When ‘E’ Stands for Error
- December 5th, 2016
Overreliance on electronic communication leads to inaccurate financial statements, research shows
By Edith Parten
Photos by Jeff Hansen
The Enron debacle in 2001 is one of the biggest financial audit failures in U.S. history. Enron and its hired accounting firm defrauded shareholders, which led to its bankruptcy and demise.
Employees and shareholders lost billions in stocks and pensions. Thousands of workers lost their jobs.
The Sarbanes-Oxley Act was enacted the following year to increase the accountability of auditing firms and force auditors to remain independent of their clients.
A similar corporate accounting scandal occurred in Alabama in 2005 when HealthSouth’s founder and former CEO Richard Scrushy was tried under the Sarbanes-Oxley Act for allegedly altering HealthSouth’s financial returns.
Jobs, stock value, pensions, a company’s survival—are all in jeopardy when the books don’t balance.
And nobody knows this better than one of the nation’s most prolific accounting researchers, The University of Alabama’s Dr. Rick Hatfield.
He recently conducted research that provides insight into some of the reasons behind auditing errors. His work delves into how modes of communication with clients (face-to-face or computer mediated) and generational differences impact the accuracy of audits.
Multiple audit firms have incorporated his research into their firm training as well as their audit methodology “best practices.”
Hatfield examined how the interaction between staff-level auditors and those in client management affect the auditors’ perceptions and influence decisions regarding the collection of audit evidence.
When conducting field audits, staff–level auditors, who are usually younger, have extensive interaction with client management, who are typically older and more experienced.
Survey evidence collected suggests that the staff-level auditors are often “mismatched” with client management. As a result, the younger auditors might reduce the extent to which they collect information for the audit in order to avoid interactions with client management.
“The mismatch of a new generation of auditors with older, more experienced auditors, has led to errors in financial statements,” Hatfield says.
Hatfield’s research further shows that when staff-level auditors use e-mail communication with client management, it helps to mitigate the lack of information collected caused by the avoidance of in-person interactions.
However, in cases when the young staff auditors did not collect all of the evidence needed, about half of the participants in the research survey documented their findings in a vague or inappropriate manner.
“This would likely reduce the likelihood that reviewing auditors would find a problem,” says Hatfield. “Given the extent of evidence collected by young staff auditors, these findings have direct implications for audit process documentation and audit quality.”
The research also reveals the qualitative differences that occur when client meetings are conducted electronically versus face-to-face communication. It shows that older, more experienced auditors prefer face-to-face communication, which allows for gathering more content and follow-up questions.

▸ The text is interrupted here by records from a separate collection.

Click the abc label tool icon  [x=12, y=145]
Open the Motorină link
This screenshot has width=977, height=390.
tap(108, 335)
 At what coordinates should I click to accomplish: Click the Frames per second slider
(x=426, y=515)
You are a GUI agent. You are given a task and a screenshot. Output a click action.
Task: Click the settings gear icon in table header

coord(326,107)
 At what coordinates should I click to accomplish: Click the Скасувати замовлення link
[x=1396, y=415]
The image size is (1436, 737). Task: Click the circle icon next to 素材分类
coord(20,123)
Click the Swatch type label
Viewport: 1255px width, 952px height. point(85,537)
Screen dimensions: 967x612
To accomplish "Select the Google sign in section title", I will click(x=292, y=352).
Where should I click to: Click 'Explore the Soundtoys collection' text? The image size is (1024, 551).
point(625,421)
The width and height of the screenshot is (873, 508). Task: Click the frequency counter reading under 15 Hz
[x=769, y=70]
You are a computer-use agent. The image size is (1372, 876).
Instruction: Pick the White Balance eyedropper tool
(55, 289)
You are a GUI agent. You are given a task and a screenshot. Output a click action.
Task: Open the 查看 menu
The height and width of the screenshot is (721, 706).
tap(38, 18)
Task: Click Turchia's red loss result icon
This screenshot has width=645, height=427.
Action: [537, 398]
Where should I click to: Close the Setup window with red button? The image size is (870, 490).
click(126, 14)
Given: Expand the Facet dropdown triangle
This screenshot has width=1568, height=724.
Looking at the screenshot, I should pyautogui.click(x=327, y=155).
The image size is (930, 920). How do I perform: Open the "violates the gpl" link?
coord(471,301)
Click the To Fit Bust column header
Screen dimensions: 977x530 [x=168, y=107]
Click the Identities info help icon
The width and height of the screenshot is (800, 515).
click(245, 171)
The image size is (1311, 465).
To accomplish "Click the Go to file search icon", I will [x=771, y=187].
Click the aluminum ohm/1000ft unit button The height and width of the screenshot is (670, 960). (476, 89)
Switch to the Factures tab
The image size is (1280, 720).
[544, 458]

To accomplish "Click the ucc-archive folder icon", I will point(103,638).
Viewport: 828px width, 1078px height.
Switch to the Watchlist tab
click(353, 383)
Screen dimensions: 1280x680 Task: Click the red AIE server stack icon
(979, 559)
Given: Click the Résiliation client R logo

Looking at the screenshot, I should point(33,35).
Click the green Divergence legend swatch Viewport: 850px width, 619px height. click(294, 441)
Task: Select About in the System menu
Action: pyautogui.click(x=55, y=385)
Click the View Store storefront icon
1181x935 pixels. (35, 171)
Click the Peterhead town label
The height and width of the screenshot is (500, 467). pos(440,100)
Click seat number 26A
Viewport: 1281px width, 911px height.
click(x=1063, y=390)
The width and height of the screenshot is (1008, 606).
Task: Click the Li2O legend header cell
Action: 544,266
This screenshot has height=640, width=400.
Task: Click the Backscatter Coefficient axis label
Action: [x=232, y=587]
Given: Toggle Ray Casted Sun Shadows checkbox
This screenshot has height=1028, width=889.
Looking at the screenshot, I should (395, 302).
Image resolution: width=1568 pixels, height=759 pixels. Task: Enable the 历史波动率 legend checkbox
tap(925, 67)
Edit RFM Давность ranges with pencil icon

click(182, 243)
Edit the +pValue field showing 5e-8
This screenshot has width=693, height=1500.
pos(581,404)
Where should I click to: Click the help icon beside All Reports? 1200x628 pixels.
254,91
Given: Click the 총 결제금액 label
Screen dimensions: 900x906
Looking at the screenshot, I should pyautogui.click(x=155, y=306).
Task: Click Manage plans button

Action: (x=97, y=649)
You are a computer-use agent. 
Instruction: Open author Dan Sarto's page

But there’s a downside.
“We found that the non-verbal cues in face-to-face meetings associated with deception—less eye contact, delayed responses, more ‘uhs,’ and raised voices—leads to increased professional skepticism,” says Hatfield.
The evidence suggests that younger auditors prefer electronic communication over face-to face.
“Auditors who communicate electronically request more documentation, but they ask fewer critical questions,” says Hatfield. “While trying to avoid interactions with clients, the younger staff-level auditors are reducing the extent to which they collect audit evidence due to the social avoidance factor.”
The study also finds that younger auditors are generally more accepting of evidence collected electronically than their older reviewing partners who sign off on the audits.
Hatfield’s research provides experimental and survey evidence that younger auditors are less inclined to meet face-to-face with the companies they audit, feeling intimidated by the confrontations and interruptions necessary to gather appropriate audit evidence.
The study also reveals that younger auditors tend to resort to electronic communication to ask questions necessary to resolve problems that surface during the audit.
“Using this channel of communication, the younger auditors typically ask fewer questions and engage in far less relationship building behavior,” explains Hatfield.
The result, according to the study, is that financial statements are more likely to contain errors, or purposeful exaggerations, which reduce the quality of this information, potentially causing harm to the investing public and employees of the company.
Hatfield is working on innovations to overcome the tendency to rely on computer-mediated communication by younger auditors and to improve audit quality in an audit environment where communication by computer is only likely to increase.
He’s also studying to see if the younger generation is better at uncovering deception in computer-mediated communication.
Dr. Hatfield is the Fayard Endowed Chair in UA’s Culverhouse College of Commerce.